*Text segment*
--- START ---

Insulin promotes HER2 signaling activation during Barrett's Esophagus carcinogenesis

Insulin-resistance and hyperinsulinemia could have a role in the growing incidence of esophageal adenocarcinoma (EAC) and its pre-cancerous lesion Barrett's Esophagus (BE). HER2 activation has also a pivotal role in EAC carcinogenesis but no data correlate these two phenomena in this disease context. AIMS: To investigate the role of hyperinsulinemia in BE-dysplasia-adenocarcinoma sequence and the possible relationship between insulin-mediated and HER2 signaling in EAC development. METHODS: Serum insulin, C-peptide, IGF1, glucagon, IL-6, TNF-alpha, leptin, adiponectin and Insulin-Resistance-index were analyzed in 19 patients with gastro-esophageal reflux disease, 51 with BE, 24 with dysplastic-BE and 14 with EAC. Insulin/IGF1/HER2 pathways were analyzed in esophageal biopsies using Luminex® Technology. Insulin effect was also evaluated in EAC-derived OE19 cells. Data were analyzed by Fisher's exact test, Kruskal-Wallis test, Mann-Whitney U-test, Cuzick's test and Spearman correlation coefficient calculation. RESULTS: Insulin-Resistance-index, insulin and C-peptide levels increased along with disease progression (p=0.019, p=0.002, p<0.0001, respectively) and correlated with HER2 expression and with downstream mediators phospho-Akt and phospho-mTOR in esophageal tissue. In vitro, insulin was also able to induce cell proliferation through HER2 activation. CONCLUSIONS: Our data pinpoint a possible role of hyperinsulinemia in the Barrett's Esophagus metaplasia-dysplasia-adenocarcinoma sequence through HER2 activation in esophageal epithelial cells.

--- END ---

*Required action*
Answer these questions using the abstract on insulin and HER2 signaling above:
(a) How many patients with Barrett's Esophagus (not counting dysplastic-BE) were analyzed?
(b) Which cells were used to test the effect of insulin?
(c) Which two downstream mediators in esophageal tissue are named as correlating with the rising levels?

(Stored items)
--- START ---

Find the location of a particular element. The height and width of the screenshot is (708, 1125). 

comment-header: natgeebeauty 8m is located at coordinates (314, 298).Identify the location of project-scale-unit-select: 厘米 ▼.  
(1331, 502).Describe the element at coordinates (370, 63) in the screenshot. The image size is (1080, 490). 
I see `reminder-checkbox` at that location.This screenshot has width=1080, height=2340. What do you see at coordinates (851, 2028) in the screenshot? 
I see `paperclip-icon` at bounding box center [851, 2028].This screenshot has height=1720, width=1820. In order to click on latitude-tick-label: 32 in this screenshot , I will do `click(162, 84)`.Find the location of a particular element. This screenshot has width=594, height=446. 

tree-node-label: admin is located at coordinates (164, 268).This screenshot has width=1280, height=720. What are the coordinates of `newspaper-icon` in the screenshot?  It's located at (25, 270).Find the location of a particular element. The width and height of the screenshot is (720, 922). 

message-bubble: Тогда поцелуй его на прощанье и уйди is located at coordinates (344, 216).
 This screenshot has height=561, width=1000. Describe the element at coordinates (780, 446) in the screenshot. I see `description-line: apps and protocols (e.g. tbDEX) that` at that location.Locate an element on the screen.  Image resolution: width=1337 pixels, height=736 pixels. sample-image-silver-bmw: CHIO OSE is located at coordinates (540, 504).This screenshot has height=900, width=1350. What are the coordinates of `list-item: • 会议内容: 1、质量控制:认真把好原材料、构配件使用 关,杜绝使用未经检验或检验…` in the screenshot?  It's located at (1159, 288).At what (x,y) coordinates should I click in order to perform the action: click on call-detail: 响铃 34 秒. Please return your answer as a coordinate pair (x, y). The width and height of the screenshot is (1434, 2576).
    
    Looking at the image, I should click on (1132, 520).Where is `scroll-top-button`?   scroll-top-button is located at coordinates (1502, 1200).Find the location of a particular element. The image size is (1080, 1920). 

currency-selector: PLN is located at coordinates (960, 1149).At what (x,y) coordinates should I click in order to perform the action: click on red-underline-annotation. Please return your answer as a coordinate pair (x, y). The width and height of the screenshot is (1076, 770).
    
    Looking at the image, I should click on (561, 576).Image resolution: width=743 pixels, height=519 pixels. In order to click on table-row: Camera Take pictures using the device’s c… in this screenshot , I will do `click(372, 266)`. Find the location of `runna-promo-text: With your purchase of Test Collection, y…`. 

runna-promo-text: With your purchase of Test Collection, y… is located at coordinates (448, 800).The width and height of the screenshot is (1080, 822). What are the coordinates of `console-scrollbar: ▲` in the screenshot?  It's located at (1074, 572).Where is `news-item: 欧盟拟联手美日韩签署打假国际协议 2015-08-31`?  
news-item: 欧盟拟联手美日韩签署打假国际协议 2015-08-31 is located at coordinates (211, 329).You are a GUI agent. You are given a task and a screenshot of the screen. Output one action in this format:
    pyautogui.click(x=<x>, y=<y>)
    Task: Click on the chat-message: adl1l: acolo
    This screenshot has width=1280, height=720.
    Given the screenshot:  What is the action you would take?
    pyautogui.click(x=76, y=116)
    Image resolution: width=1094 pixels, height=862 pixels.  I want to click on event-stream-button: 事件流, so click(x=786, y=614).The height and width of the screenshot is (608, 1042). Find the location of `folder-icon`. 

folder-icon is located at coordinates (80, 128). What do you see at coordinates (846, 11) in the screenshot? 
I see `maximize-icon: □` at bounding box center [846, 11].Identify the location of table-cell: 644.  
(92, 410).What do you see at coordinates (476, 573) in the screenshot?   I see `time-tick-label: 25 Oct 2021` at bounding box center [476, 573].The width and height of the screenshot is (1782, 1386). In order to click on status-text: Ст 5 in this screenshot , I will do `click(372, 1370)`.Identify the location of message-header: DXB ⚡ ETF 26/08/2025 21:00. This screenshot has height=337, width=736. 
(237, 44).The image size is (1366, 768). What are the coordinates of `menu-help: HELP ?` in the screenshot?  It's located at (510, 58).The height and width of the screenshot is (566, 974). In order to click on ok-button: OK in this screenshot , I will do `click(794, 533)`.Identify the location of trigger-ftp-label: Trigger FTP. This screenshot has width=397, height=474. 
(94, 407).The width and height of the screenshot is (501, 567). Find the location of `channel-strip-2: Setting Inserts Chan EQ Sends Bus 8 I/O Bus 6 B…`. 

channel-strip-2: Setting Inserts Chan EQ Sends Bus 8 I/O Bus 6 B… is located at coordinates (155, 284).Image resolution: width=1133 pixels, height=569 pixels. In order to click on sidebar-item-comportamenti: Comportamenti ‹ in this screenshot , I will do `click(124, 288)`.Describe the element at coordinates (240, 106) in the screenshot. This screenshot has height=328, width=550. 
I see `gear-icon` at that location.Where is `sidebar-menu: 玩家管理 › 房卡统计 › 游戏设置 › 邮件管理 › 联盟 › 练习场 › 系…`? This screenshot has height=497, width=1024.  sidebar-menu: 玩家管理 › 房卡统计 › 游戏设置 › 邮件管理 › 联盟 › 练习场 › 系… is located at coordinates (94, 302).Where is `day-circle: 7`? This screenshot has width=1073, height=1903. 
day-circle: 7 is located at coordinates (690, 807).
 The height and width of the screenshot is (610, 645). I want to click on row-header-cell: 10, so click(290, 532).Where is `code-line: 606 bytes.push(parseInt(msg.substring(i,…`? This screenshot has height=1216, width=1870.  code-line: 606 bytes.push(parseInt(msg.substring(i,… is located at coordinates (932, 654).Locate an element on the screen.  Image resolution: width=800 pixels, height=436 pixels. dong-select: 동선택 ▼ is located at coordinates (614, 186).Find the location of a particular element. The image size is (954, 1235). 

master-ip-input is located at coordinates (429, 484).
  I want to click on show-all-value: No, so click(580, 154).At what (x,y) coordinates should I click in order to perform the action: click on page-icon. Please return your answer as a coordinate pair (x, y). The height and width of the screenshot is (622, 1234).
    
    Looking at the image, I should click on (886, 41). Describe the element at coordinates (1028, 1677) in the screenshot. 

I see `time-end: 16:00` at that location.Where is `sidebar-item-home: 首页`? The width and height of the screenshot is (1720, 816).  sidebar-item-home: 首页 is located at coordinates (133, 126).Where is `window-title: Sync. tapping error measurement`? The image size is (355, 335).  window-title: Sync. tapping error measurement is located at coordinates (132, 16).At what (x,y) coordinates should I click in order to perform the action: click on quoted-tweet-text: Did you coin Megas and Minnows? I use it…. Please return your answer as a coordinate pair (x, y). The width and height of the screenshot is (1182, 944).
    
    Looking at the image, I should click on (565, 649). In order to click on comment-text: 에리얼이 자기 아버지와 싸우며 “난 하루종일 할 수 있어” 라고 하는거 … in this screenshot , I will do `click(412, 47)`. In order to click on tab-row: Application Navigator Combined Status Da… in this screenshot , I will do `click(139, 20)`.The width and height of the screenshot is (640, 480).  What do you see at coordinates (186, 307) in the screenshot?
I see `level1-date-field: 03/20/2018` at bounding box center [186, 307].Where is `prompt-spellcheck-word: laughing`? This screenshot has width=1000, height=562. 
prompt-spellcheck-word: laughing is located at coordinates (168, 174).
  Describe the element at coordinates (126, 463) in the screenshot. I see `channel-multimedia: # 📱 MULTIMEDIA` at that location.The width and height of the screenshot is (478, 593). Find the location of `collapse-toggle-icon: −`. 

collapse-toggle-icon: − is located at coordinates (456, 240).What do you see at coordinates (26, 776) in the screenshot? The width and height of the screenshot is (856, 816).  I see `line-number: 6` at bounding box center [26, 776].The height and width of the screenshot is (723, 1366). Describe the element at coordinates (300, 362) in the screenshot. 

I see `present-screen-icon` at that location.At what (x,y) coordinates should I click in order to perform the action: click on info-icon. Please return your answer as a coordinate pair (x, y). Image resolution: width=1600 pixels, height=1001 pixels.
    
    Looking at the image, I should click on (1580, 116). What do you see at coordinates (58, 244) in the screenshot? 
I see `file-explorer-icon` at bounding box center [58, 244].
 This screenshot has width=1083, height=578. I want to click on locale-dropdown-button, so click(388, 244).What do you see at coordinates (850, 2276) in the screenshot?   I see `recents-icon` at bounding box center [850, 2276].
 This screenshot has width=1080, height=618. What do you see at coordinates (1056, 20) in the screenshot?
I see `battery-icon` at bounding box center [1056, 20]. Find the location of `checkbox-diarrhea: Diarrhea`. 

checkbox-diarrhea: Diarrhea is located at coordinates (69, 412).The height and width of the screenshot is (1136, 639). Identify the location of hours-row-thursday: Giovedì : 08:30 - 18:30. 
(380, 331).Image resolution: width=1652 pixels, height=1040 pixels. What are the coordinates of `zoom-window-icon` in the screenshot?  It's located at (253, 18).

--- END ---

*Exercise solution*
(a) 51 patients.
(b) EAC-derived OE19 cells.
(c) Phospho-Akt and phospho-mTOR.